_Assigned task_. The whole of the data is to be returned without a single change.

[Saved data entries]
......
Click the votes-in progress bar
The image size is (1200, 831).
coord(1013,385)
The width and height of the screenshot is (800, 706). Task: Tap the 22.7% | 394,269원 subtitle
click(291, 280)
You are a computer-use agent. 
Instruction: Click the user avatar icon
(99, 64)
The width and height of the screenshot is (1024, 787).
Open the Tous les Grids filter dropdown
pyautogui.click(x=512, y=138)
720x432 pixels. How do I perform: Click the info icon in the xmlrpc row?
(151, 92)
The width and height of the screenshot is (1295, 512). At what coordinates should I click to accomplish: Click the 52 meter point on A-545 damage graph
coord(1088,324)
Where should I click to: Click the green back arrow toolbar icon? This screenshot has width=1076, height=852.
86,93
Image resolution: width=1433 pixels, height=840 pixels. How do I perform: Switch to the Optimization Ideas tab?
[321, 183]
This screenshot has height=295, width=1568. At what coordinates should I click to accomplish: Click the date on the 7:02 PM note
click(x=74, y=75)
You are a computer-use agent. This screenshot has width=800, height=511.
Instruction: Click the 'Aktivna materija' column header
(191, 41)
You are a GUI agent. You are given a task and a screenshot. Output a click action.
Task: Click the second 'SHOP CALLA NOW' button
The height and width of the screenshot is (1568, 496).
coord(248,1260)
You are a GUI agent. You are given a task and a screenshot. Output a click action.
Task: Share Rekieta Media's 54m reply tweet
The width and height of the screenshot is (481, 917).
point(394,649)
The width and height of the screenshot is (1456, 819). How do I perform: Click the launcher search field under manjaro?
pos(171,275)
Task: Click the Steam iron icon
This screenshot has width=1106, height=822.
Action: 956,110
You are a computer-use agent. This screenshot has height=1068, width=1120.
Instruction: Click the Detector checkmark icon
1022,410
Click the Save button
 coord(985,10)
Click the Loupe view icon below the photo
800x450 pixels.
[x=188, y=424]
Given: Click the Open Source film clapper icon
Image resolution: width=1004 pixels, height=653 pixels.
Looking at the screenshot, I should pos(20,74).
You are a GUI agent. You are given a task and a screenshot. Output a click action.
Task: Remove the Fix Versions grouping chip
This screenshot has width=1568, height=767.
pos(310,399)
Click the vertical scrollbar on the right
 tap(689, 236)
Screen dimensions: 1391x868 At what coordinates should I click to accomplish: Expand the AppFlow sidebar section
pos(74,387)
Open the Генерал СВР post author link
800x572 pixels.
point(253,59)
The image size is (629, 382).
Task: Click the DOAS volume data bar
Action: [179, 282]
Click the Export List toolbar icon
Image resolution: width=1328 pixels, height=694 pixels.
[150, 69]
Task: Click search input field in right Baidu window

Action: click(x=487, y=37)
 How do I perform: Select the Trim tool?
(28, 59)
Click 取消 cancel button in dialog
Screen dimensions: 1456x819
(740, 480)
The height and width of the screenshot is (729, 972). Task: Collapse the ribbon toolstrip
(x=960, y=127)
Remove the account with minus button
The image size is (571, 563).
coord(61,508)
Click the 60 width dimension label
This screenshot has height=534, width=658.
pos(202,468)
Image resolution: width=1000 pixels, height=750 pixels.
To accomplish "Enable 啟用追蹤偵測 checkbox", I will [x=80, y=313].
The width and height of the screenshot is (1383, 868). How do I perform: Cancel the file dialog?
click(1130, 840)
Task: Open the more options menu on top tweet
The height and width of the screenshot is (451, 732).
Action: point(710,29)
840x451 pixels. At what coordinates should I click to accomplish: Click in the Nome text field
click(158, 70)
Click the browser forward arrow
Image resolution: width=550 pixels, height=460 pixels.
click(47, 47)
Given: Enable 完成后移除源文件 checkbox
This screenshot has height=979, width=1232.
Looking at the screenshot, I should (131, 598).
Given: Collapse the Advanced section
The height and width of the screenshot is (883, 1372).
......
_Result for this exercise_.
Click the votes-in progress bar
The image size is (1200, 831).
coord(1013,385)
The width and height of the screenshot is (800, 706). Task: Tap the 22.7% | 394,269원 subtitle
click(291, 280)
You are a computer-use agent. 
Instruction: Click the user avatar icon
(99, 64)
The width and height of the screenshot is (1024, 787).
Open the Tous les Grids filter dropdown
pyautogui.click(x=512, y=138)
720x432 pixels. How do I perform: Click the info icon in the xmlrpc row?
(151, 92)
The width and height of the screenshot is (1295, 512). At what coordinates should I click to accomplish: Click the 52 meter point on A-545 damage graph
coord(1088,324)
Where should I click to: Click the green back arrow toolbar icon? This screenshot has width=1076, height=852.
86,93
Image resolution: width=1433 pixels, height=840 pixels. How do I perform: Switch to the Optimization Ideas tab?
[321, 183]
This screenshot has height=295, width=1568. At what coordinates should I click to accomplish: Click the date on the 7:02 PM note
click(x=74, y=75)
You are a computer-use agent. This screenshot has width=800, height=511.
Instruction: Click the 'Aktivna materija' column header
(191, 41)
You are a GUI agent. You are given a task and a screenshot. Output a click action.
Task: Click the second 'SHOP CALLA NOW' button
The height and width of the screenshot is (1568, 496).
coord(248,1260)
You are a GUI agent. You are given a task and a screenshot. Output a click action.
Task: Share Rekieta Media's 54m reply tweet
The width and height of the screenshot is (481, 917).
point(394,649)
The width and height of the screenshot is (1456, 819). How do I perform: Click the launcher search field under manjaro?
pos(171,275)
Task: Click the Steam iron icon
This screenshot has width=1106, height=822.
Action: 956,110
You are a computer-use agent. This screenshot has height=1068, width=1120.
Instruction: Click the Detector checkmark icon
1022,410
Click the Save button
 coord(985,10)
Click the Loupe view icon below the photo
800x450 pixels.
[x=188, y=424]
Given: Click the Open Source film clapper icon
Image resolution: width=1004 pixels, height=653 pixels.
Looking at the screenshot, I should pos(20,74).
You are a GUI agent. You are given a task and a screenshot. Output a click action.
Task: Remove the Fix Versions grouping chip
This screenshot has width=1568, height=767.
pos(310,399)
Click the vertical scrollbar on the right
 tap(689, 236)
Screen dimensions: 1391x868 At what coordinates should I click to accomplish: Expand the AppFlow sidebar section
pos(74,387)
Open the Генерал СВР post author link
800x572 pixels.
point(253,59)
The image size is (629, 382).
Task: Click the DOAS volume data bar
Action: [179, 282]
Click the Export List toolbar icon
Image resolution: width=1328 pixels, height=694 pixels.
[150, 69]
Task: Click search input field in right Baidu window

Action: click(x=487, y=37)
 How do I perform: Select the Trim tool?
(28, 59)
Click 取消 cancel button in dialog
Screen dimensions: 1456x819
(740, 480)
The height and width of the screenshot is (729, 972). Task: Collapse the ribbon toolstrip
(x=960, y=127)
Remove the account with minus button
The image size is (571, 563).
coord(61,508)
Click the 60 width dimension label
This screenshot has height=534, width=658.
pos(202,468)
Image resolution: width=1000 pixels, height=750 pixels.
To accomplish "Enable 啟用追蹤偵測 checkbox", I will [x=80, y=313].
The width and height of the screenshot is (1383, 868). How do I perform: Cancel the file dialog?
click(1130, 840)
Task: Open the more options menu on top tweet
The height and width of the screenshot is (451, 732).
Action: point(710,29)
840x451 pixels. At what coordinates should I click to accomplish: Click in the Nome text field
click(158, 70)
Click the browser forward arrow
Image resolution: width=550 pixels, height=460 pixels.
click(47, 47)
Given: Enable 完成后移除源文件 checkbox
This screenshot has height=979, width=1232.
Looking at the screenshot, I should (131, 598).
Given: Collapse the Advanced section
The height and width of the screenshot is (883, 1372).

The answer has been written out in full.